MCNP Guide
Your First MCNP Input File
Building your first working simulation from the ground up
The Three-Section Structure
Every MCNP input file follows the same logical structure, divided into three distinct sections separated by blank lines. This organization helps both you and MCNP understand what each part of your model represents.
Cell Cards
Define the physical volumes and what materials fill them
Surface Cards
Create the geometric boundaries that shape your model
Data Cards
Specify materials, physics settings, and what to measure
MCNP reads your input line by line with an 80-character limit. Comments start with 'c' at the beginning of a line or '$' anywhere in the line. These comments are essential for documenting your choices and making your input file understandable.
Building a Complete Model
Let's create a practical model: an enriched uranium sphere surrounded by water. This example demonstrates all the essential components while remaining simple enough to understand completely.
Enriched Uranium Sphere with Water Reflector
c Cell Cards
1 1 -18.74 -1 imp:n=1 $ Uranium sphere
2 2 -1.0 1 -2 imp:n=1 $ Water reflector
3 0 2 imp:n=0 $ Outside world
c Surface Cards
1 so 8.741 $ Inner sphere radius (cm)
2 so 18.741 $ Outer sphere radius (cm)
c Data Cards
m1 92235.70c 0.95 $ U-235 (95% enriched)
92238.70c 0.05 $ U-238 (5%)
m2 1001.70c 2 $ H in H2O
8016.70c 1 $ O in H2O
mt2 lwtr.01t $ Thermal neutron treatment
kcode 10000 1.0 50 250 $ Criticality settings
ksrc 0 0 0 $ Initial source pointUnderstanding the Cell Definitions
The cell cards create three distinct regions in our model. Cell 1 defines the uranium sphere using material 1 with a density of 18.74 g/cm³. The negative surface number (-1) means "inside surface 1," creating the uranium core. The importance parameter imp:n=1 tells MCNP to track neutrons normally in this region.
Cell 2 creates the water reflector between the two spheres. The geometry "1 -2" means "outside surface 1 AND inside surface 2," creating the shell of water around our uranium. Again, we track neutrons normally with imp:n=1.
Cell 3 represents everything outside our model. Material number 0 indicates void, and imp:n=0 kills any neutron that reaches this region, effectively defining our problem boundary.
Creating the Geometry
Our geometry uses two spherical surfaces, both centered at the origin. The "so" keyword creates a sphere at (0,0,0) with the specified radius. Surface 1 has a radius of 8.741 cm, containing our uranium. Surface 2 extends to 18.741 cm, creating a 10-cm thick water reflector around the uranium core.
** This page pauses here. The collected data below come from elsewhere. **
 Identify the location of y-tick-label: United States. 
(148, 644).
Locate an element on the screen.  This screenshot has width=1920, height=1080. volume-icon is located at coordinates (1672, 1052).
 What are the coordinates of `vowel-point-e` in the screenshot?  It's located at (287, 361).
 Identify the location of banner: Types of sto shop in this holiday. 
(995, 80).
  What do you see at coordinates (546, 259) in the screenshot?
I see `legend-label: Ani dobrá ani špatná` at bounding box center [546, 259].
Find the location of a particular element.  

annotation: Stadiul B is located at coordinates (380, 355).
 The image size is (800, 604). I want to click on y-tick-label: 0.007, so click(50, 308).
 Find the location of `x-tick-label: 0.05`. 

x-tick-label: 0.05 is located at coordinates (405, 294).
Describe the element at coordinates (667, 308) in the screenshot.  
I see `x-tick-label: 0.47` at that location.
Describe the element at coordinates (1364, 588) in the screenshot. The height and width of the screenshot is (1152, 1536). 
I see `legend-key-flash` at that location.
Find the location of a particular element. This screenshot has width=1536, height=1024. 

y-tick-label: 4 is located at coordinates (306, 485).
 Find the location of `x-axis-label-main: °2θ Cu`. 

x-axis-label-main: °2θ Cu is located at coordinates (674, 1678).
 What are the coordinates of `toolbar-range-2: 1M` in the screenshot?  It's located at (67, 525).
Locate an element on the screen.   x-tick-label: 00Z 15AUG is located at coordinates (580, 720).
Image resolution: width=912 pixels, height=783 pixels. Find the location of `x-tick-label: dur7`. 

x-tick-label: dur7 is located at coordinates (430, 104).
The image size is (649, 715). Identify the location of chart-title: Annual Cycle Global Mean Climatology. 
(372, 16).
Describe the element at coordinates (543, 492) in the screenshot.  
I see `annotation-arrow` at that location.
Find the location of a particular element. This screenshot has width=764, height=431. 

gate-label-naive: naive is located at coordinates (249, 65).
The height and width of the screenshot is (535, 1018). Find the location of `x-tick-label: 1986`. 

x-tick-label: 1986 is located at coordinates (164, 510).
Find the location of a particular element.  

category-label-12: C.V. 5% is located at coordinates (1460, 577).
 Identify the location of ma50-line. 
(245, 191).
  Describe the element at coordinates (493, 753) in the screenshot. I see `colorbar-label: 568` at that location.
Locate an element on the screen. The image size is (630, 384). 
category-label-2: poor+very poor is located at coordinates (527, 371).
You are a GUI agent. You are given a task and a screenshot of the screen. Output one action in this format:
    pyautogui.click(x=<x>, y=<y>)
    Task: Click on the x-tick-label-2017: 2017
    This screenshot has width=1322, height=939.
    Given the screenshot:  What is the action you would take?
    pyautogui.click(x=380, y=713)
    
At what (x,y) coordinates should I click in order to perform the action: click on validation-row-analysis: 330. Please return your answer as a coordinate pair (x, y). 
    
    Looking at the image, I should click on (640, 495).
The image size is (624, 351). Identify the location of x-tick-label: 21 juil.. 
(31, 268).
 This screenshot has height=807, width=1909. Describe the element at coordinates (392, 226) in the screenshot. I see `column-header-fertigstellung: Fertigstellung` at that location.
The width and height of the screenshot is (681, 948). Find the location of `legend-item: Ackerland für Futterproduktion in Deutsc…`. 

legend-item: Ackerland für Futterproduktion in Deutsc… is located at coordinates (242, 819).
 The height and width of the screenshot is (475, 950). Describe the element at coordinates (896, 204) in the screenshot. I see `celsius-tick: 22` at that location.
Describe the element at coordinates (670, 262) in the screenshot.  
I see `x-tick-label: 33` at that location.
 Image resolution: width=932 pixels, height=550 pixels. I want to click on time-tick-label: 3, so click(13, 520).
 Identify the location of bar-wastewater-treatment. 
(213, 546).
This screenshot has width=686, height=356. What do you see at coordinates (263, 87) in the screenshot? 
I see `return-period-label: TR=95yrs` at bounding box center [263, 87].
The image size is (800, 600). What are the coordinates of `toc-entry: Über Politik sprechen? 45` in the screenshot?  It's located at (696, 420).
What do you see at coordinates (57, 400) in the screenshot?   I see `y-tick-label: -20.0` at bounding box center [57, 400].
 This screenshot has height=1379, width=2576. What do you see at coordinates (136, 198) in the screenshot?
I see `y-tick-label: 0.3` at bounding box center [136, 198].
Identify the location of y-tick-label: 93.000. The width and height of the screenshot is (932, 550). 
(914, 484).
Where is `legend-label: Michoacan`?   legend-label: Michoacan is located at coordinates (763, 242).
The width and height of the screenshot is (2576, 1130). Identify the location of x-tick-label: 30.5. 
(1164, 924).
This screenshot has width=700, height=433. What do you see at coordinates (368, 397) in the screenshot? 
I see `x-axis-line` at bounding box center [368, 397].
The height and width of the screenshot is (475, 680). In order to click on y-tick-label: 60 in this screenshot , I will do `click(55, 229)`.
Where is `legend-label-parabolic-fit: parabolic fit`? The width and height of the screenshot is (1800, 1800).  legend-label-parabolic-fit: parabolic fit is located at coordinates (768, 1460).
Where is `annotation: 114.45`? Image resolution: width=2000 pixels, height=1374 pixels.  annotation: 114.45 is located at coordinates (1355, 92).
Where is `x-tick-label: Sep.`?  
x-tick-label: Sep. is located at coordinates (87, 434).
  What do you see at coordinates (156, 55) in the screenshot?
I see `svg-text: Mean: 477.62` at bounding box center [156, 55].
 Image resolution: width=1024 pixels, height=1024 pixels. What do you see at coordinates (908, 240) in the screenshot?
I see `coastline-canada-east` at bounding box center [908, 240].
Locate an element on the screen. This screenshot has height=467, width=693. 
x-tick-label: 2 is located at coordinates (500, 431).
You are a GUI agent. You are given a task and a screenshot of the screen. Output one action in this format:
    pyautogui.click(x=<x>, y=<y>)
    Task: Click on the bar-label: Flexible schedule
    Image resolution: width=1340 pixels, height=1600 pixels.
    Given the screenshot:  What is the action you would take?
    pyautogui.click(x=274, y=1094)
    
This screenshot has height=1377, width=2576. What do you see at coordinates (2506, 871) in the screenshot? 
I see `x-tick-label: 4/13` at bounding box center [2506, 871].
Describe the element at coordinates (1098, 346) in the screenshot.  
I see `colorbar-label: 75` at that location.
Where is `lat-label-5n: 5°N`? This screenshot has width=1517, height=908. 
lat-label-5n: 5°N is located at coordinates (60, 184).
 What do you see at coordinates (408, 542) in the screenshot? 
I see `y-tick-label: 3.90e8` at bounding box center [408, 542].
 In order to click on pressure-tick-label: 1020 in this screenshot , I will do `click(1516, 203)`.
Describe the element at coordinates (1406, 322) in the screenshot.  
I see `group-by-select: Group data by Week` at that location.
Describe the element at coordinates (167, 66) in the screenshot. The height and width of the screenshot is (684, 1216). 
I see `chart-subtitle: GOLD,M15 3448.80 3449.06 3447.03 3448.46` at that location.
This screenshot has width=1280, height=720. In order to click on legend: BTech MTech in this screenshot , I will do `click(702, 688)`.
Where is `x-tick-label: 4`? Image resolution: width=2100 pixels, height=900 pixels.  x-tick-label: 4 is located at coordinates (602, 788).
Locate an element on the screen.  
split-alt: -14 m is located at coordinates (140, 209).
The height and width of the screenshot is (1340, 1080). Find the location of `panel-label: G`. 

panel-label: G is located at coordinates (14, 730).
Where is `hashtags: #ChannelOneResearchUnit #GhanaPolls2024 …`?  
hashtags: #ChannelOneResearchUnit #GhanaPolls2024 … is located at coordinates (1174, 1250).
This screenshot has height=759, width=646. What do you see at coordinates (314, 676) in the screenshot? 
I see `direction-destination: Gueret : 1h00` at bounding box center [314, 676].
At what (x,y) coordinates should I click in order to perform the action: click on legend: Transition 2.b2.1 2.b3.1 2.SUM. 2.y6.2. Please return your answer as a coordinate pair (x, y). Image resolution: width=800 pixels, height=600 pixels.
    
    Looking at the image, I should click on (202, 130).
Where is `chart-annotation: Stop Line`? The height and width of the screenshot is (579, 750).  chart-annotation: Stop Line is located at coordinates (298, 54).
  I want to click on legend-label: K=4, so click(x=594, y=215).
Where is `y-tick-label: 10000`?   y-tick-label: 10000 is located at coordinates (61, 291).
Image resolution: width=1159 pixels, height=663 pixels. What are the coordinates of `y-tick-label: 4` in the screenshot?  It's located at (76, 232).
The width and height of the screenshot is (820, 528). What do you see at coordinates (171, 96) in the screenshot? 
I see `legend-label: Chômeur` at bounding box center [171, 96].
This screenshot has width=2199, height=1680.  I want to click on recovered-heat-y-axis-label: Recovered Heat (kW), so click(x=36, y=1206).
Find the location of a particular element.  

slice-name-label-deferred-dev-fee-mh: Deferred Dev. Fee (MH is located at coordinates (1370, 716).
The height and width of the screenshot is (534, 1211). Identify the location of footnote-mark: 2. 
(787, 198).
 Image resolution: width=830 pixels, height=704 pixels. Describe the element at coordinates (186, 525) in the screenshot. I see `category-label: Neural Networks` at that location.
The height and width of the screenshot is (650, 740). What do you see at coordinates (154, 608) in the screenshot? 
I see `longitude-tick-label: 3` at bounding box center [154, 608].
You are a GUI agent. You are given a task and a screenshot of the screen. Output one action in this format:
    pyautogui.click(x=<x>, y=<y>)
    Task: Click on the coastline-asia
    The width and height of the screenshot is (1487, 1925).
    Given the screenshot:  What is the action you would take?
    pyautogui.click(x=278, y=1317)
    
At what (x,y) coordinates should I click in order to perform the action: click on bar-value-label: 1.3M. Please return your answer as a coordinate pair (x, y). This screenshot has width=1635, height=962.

This nested sphere arrangement is common in nuclear modeling because it creates well-defined regions without complex geometry calculations. The surfaces work together to ensure complete coverage of our problem space.
Defining Materials and Physics
Material 1 represents highly enriched uranium using ZAID identifiers. The numbers 92235.70c and 92238.70c specify uranium isotopes with continuous-energy cross sections at room temperature. The fractions 0.95 and 0.05 create 95% enrichment, typical for weapons-grade material.
Material 2 defines water using hydrogen and oxygen in their natural 2:1 ratio. The mt2 card adds thermal neutron scattering physics, crucial for accurate neutron behavior in water at low energies.
The kcode card sets up our criticality calculation with 10,000 neutrons per generation, 50 inactive cycles for source convergence, and 250 total cycles (giving 200 active cycles for statistics). The ksrc card places our initial neutron source at the center of the geometry.
Running Your First Simulation
Save your input file with a descriptive name and .i extension (such as uranium_sphere.i). Run the simulation using the command line:
mcnp6 i=uranium_sphere.i o=uranium_sphere.oMCNP will create an output file (uranium_sphere.o) containing your results. The most important result is k-effective, which tells you whether your system is subcritical (k < 1), critical (k = 1), or supercritical (k > 1). For this highly enriched uranium sphere, you should expect k-effective significantly greater than 1.
What to Look For
In the output file, find the "final estimated combined collision/absorption/track-length keff" value. This represents your system's multiplication factor with its statistical uncertainty. MCNP also provides several statistical checks to verify the quality of your calculation.
If MCNP reports errors, check your input file for typos, missing blank lines between sections, or geometry problems. The error messages usually point to the specific line causing trouble.